Start of Dataset

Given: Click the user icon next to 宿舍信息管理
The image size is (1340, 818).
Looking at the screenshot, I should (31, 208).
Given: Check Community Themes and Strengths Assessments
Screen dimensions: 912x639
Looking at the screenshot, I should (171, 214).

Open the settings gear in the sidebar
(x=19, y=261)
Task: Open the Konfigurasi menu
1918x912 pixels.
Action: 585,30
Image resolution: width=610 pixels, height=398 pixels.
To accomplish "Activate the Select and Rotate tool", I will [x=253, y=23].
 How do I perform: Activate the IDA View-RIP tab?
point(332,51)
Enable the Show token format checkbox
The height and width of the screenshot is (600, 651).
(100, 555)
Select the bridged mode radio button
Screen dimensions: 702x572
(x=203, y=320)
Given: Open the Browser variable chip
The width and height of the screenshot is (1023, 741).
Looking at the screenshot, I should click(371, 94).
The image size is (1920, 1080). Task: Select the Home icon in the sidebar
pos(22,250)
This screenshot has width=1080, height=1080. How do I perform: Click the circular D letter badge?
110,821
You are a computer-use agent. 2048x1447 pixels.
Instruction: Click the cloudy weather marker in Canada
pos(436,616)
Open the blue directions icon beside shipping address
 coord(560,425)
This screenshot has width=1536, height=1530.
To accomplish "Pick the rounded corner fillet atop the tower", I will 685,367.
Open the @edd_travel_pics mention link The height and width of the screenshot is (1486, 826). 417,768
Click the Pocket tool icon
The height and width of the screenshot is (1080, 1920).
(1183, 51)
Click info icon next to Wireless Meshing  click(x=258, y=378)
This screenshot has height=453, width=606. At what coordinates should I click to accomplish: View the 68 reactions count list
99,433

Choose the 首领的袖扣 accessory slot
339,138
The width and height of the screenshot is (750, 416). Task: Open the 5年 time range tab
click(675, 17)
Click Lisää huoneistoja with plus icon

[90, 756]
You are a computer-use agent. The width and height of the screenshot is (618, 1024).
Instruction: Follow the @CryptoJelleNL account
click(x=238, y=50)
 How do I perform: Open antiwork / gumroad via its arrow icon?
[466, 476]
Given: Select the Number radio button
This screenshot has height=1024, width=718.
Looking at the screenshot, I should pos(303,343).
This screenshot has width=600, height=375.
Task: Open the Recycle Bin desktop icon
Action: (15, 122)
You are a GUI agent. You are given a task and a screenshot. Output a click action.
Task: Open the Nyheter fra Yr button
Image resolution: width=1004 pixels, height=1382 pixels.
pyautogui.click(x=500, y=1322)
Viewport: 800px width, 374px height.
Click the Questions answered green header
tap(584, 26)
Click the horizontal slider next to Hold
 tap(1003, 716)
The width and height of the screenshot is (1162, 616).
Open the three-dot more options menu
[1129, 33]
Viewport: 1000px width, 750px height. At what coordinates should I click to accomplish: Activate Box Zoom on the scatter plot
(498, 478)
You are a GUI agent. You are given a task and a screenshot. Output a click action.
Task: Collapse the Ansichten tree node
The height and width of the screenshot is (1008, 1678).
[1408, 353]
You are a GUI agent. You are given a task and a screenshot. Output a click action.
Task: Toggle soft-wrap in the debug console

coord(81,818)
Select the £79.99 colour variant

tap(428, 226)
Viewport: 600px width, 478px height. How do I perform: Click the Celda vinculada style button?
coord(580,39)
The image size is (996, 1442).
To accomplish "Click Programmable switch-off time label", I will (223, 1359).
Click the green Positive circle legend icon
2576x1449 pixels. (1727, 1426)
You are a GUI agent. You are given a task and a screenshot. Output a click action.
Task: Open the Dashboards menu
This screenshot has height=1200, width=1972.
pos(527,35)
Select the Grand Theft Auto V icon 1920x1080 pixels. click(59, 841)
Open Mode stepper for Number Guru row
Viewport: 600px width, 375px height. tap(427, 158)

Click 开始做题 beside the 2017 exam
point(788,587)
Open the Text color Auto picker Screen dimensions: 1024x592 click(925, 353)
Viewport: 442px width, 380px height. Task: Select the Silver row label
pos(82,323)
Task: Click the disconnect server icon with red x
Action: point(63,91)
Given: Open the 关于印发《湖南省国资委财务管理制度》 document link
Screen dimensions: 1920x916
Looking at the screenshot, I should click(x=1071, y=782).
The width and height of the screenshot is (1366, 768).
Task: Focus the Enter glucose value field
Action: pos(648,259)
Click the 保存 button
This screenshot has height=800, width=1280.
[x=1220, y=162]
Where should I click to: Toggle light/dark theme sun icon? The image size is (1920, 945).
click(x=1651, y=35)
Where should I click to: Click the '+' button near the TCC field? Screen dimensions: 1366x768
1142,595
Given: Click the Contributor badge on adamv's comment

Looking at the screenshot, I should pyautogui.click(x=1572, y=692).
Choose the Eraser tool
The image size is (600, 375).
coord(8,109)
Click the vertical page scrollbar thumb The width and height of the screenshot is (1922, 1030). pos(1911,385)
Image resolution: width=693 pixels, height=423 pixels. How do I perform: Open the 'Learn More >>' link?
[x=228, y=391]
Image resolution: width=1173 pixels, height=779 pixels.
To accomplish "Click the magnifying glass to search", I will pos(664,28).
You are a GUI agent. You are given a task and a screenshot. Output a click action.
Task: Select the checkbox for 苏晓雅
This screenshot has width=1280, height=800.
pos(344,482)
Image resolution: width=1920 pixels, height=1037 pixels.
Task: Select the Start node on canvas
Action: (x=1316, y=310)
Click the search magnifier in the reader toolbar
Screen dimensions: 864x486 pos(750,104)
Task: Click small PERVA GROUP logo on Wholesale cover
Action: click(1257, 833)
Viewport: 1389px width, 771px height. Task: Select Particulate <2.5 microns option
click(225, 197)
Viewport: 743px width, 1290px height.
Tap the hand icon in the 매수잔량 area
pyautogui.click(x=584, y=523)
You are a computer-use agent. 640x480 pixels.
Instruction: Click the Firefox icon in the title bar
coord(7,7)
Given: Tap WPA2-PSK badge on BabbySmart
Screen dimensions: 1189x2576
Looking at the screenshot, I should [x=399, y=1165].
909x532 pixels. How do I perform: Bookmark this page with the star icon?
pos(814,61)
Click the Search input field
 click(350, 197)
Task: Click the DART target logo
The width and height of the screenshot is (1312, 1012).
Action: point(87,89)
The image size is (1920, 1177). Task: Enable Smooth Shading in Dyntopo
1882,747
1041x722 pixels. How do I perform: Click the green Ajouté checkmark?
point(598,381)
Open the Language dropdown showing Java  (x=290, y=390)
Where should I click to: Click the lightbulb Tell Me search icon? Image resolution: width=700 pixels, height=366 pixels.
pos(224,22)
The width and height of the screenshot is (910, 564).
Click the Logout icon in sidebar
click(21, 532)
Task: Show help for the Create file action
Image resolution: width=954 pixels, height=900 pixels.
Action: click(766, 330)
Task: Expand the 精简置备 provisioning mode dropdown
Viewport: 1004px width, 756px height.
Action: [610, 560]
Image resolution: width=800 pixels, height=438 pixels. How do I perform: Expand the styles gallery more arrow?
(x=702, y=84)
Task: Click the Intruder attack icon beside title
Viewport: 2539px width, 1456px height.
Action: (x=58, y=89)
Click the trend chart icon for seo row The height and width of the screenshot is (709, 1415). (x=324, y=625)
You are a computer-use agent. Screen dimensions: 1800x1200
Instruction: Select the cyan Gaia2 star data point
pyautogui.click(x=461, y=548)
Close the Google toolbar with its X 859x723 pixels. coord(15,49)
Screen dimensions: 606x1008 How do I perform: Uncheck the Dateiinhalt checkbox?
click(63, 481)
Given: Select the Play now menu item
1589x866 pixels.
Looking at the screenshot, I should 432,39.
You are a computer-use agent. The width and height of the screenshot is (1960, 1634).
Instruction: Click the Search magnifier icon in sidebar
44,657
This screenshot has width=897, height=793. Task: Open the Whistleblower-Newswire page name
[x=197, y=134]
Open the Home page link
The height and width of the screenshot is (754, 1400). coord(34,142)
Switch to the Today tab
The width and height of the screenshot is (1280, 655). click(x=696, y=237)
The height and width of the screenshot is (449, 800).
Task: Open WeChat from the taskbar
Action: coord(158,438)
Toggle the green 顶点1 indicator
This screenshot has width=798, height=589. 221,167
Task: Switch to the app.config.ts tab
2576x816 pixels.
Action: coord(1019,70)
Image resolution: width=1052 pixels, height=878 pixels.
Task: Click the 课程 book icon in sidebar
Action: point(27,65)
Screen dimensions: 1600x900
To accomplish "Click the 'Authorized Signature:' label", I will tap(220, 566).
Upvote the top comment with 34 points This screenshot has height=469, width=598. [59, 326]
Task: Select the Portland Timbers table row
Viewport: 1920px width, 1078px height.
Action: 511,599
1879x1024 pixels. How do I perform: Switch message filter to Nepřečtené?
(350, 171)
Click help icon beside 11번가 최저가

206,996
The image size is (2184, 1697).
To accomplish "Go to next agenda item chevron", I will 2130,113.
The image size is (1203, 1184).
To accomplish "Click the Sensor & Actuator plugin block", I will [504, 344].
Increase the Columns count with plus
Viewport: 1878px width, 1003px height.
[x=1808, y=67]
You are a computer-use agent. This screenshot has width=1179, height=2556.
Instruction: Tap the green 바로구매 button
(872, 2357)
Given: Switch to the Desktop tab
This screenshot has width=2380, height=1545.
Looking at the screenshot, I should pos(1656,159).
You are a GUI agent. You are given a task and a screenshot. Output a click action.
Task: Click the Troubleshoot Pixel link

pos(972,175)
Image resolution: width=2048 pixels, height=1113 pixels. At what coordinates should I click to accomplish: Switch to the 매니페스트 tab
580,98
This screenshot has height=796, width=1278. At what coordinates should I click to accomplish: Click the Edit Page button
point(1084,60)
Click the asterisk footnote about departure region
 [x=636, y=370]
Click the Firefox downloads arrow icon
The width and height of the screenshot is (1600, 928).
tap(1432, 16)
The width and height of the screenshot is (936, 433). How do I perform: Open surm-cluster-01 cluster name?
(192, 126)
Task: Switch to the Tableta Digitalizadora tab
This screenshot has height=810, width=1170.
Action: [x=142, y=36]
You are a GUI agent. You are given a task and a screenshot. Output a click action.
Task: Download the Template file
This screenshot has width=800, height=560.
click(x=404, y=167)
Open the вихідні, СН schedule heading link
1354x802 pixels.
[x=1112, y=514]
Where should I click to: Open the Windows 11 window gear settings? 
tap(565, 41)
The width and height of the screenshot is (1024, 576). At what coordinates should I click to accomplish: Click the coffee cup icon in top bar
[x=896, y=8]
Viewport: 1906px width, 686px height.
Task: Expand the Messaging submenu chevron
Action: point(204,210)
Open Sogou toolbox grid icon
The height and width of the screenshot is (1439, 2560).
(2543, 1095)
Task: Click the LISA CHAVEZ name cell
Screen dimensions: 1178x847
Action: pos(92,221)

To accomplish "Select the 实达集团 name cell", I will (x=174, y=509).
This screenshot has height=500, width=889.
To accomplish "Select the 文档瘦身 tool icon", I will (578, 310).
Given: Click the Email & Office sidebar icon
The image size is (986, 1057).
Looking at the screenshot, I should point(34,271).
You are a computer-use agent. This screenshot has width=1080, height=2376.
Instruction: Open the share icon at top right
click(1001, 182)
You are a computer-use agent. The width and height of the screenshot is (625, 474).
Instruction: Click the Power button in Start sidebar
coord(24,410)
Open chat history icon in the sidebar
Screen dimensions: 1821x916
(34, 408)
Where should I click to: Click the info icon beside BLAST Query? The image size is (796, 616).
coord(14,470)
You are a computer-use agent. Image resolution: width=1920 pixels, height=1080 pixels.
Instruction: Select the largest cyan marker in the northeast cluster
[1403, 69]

End of Dataset

> Exercise
Please edit everything from the line containing "Task: Click the LISA CHAVEZ name cell" down to the line containing "will (578, 310)." so that "name cell" becomes "name entry", keeping all else the same.

> Final result
Task: Click the LISA CHAVEZ name entry
Screen dimensions: 1178x847
Action: pos(92,221)

To accomplish "Select the 实达集团 name entry", I will (x=174, y=509).
This screenshot has height=500, width=889.
To accomplish "Select the 文档瘦身 tool icon", I will (578, 310).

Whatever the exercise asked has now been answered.